Кустовой извлек из пачки относительно целую папиросу, сунул в зубы, стал жевать мундштук.
– Портсигар заведи, – посоветовал ему Вадим. – В нем папиросы не мнутся.
– Да пробовал уже, – отмахнулся капитан. – Не прижилось. Вся пачка в портсигар не вмещается, все равно лежит в кармане и мнется.
Злобин посмотрел на пленника. Тот перестал кашлять, облизывал разбитые губы.
«Сущий вампир, – подумал майор. – Кровь пьет. Даже своей не гнушается».
Пленник насторожился, но презрительную гримасу с физиономии не стирал.
– Он мне надоел, – сказал Вадим товарищу, грузно поднялся, стащил со спины автомат, передернул затвор и упер ствол в переносицу Ткачука.
Тот мотнул головой так, словно муху отгонял. В глазах его мелькнул страх.
– Все равно он молчать будет, так нечего с ним возиться. Скажем начальству, что застрелен при попытке к бегству. Пусть кто-нибудь докажет обратное. Верно я говорю, Ткачук? – Ствол проткнул разбитый рот, застрял в горле.
Предатель задыхался, скреб землю, закатил глаза. Майор не спешил извлекать ствол из его горла, лишь поморщился, когда тот стал захлебываться рвотой.
– Попробуем в последний раз – и в расход. Повторить вопросы, дружище? Ты их должен помнить. Твоя фамилия, имя, занимаемая должность? Какую школу окончил? Ее местонахождение, руководитель? Откуда вы прибыли? Что тебе известно о материалах Кунце и о кроте, засевшем в штабе Седьмой гвардейской армии? – Он усилил нажим, ломал зубы.
Ткачук захлебывался, дал знак, что будет говорить. Вадим извлек испачканный ствол изо рта этого типа, брезгливо вытер его о траву.
– Давай, излагай.
– Да пошел ты!.. – выдавил из себя предатель и откинул голову.
Этого следовало ожидать. Но злоба ударила в голову Вадима.

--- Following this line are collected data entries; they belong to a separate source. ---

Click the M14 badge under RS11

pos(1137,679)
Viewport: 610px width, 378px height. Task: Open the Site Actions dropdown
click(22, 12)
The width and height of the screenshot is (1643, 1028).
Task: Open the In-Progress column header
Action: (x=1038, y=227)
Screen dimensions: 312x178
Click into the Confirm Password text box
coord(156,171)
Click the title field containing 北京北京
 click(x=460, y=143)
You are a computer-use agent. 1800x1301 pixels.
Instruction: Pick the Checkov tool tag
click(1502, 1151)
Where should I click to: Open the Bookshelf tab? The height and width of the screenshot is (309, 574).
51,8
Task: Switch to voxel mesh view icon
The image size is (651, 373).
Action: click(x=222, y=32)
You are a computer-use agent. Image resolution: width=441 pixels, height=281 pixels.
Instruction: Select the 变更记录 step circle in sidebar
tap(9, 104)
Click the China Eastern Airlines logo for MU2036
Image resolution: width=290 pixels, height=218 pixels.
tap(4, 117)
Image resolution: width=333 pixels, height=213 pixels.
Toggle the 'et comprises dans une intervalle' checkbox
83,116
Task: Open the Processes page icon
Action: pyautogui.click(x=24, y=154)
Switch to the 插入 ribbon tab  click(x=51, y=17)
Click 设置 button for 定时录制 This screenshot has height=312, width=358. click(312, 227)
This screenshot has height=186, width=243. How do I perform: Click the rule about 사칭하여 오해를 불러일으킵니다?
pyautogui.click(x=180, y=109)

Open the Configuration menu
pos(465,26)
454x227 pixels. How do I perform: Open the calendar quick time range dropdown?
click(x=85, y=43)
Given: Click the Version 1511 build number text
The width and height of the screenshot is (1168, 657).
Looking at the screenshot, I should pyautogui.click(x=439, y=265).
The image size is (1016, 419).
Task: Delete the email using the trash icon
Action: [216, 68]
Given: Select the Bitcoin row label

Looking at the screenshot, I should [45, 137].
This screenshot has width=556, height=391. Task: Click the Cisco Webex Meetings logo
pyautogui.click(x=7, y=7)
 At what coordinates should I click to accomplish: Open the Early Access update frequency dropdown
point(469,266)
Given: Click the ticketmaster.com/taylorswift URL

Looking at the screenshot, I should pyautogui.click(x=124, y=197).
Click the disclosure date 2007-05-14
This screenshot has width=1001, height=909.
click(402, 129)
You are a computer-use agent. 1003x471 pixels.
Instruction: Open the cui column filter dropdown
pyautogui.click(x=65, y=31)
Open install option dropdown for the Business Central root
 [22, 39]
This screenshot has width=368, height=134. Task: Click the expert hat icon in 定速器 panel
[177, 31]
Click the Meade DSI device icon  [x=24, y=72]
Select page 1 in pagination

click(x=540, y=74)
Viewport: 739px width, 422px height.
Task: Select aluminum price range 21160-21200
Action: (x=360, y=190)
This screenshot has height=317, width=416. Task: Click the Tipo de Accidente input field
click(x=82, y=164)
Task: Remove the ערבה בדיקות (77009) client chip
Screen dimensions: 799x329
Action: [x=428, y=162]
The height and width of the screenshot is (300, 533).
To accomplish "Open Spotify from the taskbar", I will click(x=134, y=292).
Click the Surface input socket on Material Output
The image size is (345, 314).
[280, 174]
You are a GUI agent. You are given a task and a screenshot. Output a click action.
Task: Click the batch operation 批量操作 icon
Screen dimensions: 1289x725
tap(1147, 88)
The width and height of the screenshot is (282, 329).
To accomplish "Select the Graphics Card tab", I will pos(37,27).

Он вскинул автомат и рявкнул:
– Встать!
– Командир, держи себя в руках, – устало проговорил Кустовой.
– Встать! – повторил Злобин. – Марш к обрыву!
Целый сонм эмоций сменился на лице предателя. Были там и презрение к смерти, и страх за свою бесценную жизнь, и удивление, граничащее с недоверием.
Он грузно поднялся, побрел к обрыву, глянул вниз и отступил. Ничего хорошего там не было. Высота головокружительная, под обрывом груды валунов, редкие кусты. Диверсант повернулся. Он стоял, сутулясь, исподлобья смотрел на человека с автоматом. Перекосилась половина распухшего лица, что, видимо, означало усмешку.
– Имитация расстрела, майор? – выдавил из себя Ткачук. – Слышал я про такие штучки. Говорят, они работают, если надо сломить волю человека.
– Ты не человек, а последняя мразь, – заявил Вадим. – Воли у тебя нет. Есть ослиное упрямство и ненависть к советской власти. Ладно, бывай. – Злобин вскинул автомат.